Local schools have not noticed a significant gender gap. Don Owen, assistant superintendent for curriculum and instruction in the Urbana School District, said that although there were large gaps in the 1990s, the disparity has decreased in recent years.

“The gender gaps have been very small and fluctuate,” Owen said. “Overall, our data at the K through eight level show that girls do better than boys in reading and math, and boys do better in science.”

The gender gap changes in high school, the study said. On the 11th-grade Prairie State Achievement Exam, boys outscored girls in math and science. Unlike the grade school test, there were no changes to the high school exam this year.

Illinois State Board of Education spokesman Matt Vanover believes this gender gap is not necessarily a result of the changes made to the test but is consistent with test results in the past.

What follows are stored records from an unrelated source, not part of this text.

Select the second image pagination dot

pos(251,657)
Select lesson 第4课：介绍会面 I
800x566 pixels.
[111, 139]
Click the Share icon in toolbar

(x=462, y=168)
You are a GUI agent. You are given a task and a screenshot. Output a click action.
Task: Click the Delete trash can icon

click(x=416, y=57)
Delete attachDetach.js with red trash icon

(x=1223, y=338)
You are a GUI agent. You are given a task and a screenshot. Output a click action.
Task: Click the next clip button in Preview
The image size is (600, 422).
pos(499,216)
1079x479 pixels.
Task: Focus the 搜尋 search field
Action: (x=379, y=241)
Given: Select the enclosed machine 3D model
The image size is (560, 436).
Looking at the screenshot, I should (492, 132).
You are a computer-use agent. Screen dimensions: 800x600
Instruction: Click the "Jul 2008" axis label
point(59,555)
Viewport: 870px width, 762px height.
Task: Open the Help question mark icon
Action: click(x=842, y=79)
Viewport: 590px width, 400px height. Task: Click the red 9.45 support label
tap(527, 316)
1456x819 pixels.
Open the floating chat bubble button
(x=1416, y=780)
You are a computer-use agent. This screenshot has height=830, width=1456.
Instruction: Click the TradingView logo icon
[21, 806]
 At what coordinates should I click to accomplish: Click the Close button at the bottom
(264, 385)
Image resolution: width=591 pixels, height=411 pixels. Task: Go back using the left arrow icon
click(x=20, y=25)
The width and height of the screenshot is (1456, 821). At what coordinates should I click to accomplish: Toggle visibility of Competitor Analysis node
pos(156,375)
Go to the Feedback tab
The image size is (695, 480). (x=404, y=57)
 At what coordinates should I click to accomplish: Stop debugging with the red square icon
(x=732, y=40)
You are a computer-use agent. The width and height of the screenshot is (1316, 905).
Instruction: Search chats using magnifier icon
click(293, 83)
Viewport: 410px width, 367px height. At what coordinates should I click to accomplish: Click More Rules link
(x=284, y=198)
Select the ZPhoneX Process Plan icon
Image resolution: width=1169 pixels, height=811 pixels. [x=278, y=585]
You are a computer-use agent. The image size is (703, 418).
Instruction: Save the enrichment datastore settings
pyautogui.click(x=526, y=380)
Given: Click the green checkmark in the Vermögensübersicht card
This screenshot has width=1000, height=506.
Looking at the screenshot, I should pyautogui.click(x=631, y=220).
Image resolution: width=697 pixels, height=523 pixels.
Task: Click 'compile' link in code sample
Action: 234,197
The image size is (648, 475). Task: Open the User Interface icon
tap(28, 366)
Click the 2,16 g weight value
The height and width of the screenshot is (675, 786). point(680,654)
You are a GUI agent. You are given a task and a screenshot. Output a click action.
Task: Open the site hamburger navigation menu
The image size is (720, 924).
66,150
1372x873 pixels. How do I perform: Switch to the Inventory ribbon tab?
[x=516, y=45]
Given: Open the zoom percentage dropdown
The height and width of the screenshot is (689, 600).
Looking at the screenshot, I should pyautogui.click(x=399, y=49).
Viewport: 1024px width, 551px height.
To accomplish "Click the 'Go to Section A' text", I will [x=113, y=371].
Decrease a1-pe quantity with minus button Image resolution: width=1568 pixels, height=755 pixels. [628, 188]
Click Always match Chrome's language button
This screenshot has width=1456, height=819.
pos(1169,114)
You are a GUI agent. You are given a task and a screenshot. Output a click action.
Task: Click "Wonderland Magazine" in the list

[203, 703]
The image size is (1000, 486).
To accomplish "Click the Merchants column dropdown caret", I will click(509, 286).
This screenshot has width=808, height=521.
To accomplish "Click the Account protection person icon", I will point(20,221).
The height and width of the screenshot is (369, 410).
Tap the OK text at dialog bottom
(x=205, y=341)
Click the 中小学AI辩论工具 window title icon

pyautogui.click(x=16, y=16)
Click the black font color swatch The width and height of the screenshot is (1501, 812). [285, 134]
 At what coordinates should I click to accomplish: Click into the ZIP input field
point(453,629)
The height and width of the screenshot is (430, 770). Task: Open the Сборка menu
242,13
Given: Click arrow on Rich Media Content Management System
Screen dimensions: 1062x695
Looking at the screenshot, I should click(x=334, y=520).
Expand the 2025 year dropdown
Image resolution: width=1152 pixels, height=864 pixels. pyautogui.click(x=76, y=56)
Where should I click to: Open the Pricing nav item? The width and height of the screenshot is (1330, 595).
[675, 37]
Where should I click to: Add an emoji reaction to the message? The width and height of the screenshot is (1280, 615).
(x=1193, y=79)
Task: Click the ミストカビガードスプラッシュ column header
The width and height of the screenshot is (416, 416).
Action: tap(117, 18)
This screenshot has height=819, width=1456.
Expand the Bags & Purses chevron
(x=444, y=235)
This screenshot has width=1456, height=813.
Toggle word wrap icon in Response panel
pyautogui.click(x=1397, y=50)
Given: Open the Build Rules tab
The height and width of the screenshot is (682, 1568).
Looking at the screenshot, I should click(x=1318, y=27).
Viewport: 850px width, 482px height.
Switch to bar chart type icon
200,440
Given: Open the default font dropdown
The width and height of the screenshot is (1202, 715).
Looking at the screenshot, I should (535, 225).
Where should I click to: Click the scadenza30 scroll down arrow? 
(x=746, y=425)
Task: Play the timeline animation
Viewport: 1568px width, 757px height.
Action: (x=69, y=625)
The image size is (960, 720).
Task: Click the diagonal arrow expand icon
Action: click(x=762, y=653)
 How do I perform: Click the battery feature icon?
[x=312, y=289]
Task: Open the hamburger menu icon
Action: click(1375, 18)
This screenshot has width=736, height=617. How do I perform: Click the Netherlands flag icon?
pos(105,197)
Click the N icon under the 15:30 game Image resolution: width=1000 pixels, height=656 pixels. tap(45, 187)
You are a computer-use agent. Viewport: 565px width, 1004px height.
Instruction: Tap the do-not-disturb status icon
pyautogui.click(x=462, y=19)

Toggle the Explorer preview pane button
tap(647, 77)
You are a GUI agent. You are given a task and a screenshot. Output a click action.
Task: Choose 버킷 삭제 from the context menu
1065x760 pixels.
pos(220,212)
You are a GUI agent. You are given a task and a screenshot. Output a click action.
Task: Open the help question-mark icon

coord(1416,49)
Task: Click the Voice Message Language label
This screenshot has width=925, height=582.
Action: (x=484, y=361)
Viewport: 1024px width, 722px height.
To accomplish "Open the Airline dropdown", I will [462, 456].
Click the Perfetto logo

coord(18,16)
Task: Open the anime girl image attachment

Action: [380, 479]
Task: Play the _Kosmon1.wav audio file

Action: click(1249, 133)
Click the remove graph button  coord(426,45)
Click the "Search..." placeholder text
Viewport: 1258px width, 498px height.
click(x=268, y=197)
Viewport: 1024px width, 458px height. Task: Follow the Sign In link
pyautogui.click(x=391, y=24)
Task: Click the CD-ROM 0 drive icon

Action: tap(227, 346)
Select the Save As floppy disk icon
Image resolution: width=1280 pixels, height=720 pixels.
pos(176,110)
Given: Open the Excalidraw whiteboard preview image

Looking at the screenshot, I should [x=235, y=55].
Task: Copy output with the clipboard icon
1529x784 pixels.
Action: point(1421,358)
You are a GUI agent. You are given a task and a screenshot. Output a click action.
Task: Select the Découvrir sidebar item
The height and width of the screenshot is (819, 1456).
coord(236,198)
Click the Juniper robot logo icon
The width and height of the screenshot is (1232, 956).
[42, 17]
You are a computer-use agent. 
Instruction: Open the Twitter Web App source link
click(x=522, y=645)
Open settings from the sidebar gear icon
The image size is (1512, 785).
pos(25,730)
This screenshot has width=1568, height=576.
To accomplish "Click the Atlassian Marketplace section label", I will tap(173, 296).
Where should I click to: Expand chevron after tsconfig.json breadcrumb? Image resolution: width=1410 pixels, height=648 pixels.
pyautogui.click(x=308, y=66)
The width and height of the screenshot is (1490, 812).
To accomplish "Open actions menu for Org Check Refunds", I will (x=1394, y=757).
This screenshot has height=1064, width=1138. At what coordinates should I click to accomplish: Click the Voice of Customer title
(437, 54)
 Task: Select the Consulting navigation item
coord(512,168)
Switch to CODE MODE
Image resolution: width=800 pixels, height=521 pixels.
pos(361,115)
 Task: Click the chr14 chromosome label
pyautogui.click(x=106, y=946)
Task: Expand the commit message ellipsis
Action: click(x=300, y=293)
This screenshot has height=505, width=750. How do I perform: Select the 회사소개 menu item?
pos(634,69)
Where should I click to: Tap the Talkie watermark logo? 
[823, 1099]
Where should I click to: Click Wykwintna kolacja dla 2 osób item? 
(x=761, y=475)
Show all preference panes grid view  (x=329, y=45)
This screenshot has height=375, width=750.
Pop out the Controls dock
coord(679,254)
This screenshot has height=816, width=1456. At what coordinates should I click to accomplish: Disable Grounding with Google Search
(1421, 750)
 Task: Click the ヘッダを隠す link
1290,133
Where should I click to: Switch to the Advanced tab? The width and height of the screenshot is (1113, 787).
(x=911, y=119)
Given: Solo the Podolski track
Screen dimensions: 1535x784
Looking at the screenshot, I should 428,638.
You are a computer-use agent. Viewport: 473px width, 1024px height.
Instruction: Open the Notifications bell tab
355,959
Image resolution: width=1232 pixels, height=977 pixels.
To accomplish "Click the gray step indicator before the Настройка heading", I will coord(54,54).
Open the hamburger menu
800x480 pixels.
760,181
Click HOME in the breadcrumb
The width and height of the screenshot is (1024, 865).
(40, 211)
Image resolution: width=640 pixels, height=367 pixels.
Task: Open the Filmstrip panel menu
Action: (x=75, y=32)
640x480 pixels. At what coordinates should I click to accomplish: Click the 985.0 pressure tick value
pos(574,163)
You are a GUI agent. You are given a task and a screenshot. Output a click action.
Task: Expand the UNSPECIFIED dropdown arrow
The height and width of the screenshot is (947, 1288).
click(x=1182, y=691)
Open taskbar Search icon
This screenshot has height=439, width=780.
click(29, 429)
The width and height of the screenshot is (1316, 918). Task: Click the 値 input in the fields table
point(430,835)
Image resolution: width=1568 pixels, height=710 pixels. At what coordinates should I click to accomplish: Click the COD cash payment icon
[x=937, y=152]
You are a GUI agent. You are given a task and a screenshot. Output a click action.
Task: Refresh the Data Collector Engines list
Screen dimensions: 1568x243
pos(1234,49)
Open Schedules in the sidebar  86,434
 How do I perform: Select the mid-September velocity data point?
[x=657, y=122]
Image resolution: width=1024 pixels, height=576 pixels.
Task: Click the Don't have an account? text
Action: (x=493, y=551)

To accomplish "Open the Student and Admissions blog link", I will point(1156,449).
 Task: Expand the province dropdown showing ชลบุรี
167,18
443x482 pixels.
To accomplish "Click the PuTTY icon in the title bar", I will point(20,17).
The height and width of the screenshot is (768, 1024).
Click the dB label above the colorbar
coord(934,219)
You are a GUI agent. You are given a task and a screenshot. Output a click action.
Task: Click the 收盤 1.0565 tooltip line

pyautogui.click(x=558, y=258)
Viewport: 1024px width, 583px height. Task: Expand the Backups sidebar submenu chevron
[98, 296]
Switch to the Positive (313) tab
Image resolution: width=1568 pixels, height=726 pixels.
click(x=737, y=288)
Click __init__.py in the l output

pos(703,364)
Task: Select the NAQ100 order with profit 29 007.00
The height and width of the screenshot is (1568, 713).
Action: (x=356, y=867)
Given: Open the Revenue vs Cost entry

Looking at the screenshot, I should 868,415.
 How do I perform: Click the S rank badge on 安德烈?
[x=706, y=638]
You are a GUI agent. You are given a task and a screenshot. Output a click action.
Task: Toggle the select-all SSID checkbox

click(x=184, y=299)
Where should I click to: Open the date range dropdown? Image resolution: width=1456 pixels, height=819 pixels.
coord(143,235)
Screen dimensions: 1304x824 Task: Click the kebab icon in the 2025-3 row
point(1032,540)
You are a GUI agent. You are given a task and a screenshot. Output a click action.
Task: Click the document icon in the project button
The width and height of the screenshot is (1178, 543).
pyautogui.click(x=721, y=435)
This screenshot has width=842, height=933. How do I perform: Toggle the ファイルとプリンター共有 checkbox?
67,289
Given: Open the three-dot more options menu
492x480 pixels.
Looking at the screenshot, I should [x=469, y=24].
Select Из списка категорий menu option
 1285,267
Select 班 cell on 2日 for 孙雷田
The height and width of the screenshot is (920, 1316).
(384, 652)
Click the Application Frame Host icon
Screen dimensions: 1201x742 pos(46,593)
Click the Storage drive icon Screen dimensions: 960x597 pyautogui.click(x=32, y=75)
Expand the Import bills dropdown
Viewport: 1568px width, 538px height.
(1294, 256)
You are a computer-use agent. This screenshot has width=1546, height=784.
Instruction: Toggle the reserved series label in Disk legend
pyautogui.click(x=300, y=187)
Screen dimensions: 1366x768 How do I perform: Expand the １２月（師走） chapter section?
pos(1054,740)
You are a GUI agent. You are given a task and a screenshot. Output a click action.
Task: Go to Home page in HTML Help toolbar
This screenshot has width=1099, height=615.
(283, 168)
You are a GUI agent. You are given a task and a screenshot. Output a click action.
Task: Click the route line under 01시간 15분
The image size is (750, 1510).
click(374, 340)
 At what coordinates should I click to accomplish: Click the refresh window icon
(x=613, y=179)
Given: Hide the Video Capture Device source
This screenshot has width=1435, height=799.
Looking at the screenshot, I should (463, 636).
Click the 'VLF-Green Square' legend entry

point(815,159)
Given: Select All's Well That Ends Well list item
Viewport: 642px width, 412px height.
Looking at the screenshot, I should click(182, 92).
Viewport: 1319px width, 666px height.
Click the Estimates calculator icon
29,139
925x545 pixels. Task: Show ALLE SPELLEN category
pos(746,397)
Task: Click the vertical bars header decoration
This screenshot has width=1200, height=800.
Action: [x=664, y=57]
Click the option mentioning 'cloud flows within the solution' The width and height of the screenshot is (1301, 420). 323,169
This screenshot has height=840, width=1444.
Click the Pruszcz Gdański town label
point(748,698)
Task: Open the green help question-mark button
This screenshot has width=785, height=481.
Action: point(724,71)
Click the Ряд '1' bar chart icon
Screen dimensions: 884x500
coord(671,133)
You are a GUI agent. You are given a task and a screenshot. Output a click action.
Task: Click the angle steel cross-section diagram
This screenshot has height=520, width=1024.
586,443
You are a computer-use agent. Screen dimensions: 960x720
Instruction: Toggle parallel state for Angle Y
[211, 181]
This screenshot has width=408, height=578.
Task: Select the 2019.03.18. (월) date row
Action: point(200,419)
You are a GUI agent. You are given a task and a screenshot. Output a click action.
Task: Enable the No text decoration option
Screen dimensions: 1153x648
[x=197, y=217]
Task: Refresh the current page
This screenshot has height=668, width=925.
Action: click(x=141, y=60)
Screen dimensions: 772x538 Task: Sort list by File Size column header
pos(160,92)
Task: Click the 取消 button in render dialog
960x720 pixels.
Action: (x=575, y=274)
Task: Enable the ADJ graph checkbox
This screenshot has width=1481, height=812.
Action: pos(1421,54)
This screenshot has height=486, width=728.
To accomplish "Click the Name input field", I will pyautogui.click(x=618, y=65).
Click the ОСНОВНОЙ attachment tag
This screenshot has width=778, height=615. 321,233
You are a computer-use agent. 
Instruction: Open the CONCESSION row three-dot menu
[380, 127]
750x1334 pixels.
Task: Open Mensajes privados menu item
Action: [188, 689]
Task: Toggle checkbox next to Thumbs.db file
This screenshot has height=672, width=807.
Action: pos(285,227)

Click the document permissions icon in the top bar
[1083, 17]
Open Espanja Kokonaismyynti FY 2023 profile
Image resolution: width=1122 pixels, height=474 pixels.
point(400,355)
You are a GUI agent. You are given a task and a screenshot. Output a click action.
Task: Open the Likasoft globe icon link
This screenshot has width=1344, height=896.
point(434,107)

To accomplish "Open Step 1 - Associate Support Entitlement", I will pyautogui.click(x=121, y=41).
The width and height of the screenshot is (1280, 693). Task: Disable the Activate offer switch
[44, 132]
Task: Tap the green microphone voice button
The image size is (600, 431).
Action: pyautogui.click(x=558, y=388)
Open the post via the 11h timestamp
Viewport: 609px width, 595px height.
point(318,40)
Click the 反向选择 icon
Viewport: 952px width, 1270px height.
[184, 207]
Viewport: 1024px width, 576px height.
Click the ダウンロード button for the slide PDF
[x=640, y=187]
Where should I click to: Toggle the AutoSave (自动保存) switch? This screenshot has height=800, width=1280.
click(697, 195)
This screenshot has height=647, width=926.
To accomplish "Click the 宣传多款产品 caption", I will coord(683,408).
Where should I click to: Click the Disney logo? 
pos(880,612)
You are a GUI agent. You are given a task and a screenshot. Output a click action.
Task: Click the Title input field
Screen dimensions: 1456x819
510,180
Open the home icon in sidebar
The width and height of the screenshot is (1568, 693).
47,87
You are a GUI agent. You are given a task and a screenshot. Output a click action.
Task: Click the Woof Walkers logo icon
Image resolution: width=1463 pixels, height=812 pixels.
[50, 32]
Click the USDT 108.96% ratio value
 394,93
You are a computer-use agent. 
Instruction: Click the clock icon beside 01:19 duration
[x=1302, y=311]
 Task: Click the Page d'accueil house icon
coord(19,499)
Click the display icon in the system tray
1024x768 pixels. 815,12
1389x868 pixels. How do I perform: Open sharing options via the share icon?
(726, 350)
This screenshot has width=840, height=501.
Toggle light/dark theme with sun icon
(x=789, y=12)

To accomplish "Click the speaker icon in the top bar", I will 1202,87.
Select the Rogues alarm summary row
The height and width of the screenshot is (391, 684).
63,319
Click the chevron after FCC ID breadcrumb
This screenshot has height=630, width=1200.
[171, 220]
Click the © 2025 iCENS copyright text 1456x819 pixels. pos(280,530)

“Historically, studies show that in lower grades girls outperform the boys in certain areas,” Vanover said. “But by the high school level, these gaps will close.”

Schaeffer said he believes girls perform better academically than boys and thinks standardized tests have underrated the abilities of girls in previous years.

He added that achievement exams are supposed to predict how students will perform in college. However, he said boys traditionally outscore the girls on the exams, but then girls do better academically while in college.

“Now the test has been changed so that a female’s superior academic performance shows up,” he said.